• _Your instructions_
Rewrite the listing below, replacing "GUI agent" with "interface agent" wherever it occurs and leaving everything else unchanged.

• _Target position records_
========================================
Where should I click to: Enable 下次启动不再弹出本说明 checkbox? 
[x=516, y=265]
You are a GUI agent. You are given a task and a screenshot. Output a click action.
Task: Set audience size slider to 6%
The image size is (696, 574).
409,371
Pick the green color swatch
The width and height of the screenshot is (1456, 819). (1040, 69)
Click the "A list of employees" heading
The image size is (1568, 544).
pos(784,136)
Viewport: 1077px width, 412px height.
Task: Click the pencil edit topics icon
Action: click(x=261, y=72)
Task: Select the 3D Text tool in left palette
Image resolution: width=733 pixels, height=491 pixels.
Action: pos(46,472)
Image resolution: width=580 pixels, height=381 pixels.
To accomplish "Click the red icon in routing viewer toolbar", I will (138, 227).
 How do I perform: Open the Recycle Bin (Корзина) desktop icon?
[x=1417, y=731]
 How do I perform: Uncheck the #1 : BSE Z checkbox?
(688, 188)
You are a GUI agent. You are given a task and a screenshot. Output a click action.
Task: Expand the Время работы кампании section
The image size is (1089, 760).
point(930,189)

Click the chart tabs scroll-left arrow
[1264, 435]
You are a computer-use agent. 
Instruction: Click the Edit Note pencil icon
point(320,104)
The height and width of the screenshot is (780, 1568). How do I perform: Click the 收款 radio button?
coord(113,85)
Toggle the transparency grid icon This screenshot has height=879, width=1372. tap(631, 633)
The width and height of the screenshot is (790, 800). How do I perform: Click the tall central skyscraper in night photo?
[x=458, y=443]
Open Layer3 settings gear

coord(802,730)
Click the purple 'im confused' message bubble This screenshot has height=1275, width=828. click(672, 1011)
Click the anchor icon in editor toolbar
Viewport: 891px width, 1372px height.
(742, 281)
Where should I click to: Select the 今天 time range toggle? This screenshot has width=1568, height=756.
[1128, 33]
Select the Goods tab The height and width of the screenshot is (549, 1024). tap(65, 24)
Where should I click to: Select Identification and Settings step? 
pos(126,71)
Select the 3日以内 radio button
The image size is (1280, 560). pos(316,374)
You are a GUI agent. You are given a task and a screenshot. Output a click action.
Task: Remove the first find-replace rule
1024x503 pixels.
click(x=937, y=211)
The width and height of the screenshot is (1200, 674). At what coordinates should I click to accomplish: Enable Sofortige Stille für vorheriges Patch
========================================
• _Solution_
Where should I click to: Enable 下次启动不再弹出本说明 checkbox? 
[x=516, y=265]
You are a interface agent. You are given a task and a screenshot. Output a click action.
Task: Set audience size slider to 6%
The image size is (696, 574).
409,371
Pick the green color swatch
The width and height of the screenshot is (1456, 819). (1040, 69)
Click the "A list of employees" heading
The image size is (1568, 544).
pos(784,136)
Viewport: 1077px width, 412px height.
Task: Click the pencil edit topics icon
Action: click(x=261, y=72)
Task: Select the 3D Text tool in left palette
Image resolution: width=733 pixels, height=491 pixels.
Action: pos(46,472)
Image resolution: width=580 pixels, height=381 pixels.
To accomplish "Click the red icon in routing viewer toolbar", I will (138, 227).
 How do I perform: Open the Recycle Bin (Корзина) desktop icon?
[x=1417, y=731]
 How do I perform: Uncheck the #1 : BSE Z checkbox?
(688, 188)
You are a interface agent. You are given a task and a screenshot. Output a click action.
Task: Expand the Время работы кампании section
The image size is (1089, 760).
point(930,189)

Click the chart tabs scroll-left arrow
[1264, 435]
You are a computer-use agent. 
Instruction: Click the Edit Note pencil icon
point(320,104)
The height and width of the screenshot is (780, 1568). How do I perform: Click the 收款 radio button?
coord(113,85)
Toggle the transparency grid icon This screenshot has height=879, width=1372. tap(631, 633)
The width and height of the screenshot is (790, 800). How do I perform: Click the tall central skyscraper in night photo?
[x=458, y=443]
Open Layer3 settings gear

coord(802,730)
Click the purple 'im confused' message bubble This screenshot has height=1275, width=828. click(672, 1011)
Click the anchor icon in editor toolbar
Viewport: 891px width, 1372px height.
(742, 281)
Where should I click to: Select the 今天 time range toggle? This screenshot has width=1568, height=756.
[1128, 33]
Select the Goods tab The height and width of the screenshot is (549, 1024). tap(65, 24)
Where should I click to: Select Identification and Settings step? 
pos(126,71)
Select the 3日以内 radio button
The image size is (1280, 560). pos(316,374)
You are a interface agent. You are given a task and a screenshot. Output a click action.
Task: Remove the first find-replace rule
1024x503 pixels.
click(x=937, y=211)
The width and height of the screenshot is (1200, 674). At what coordinates should I click to accomplish: Enable Sofortige Stille für vorheriges Patch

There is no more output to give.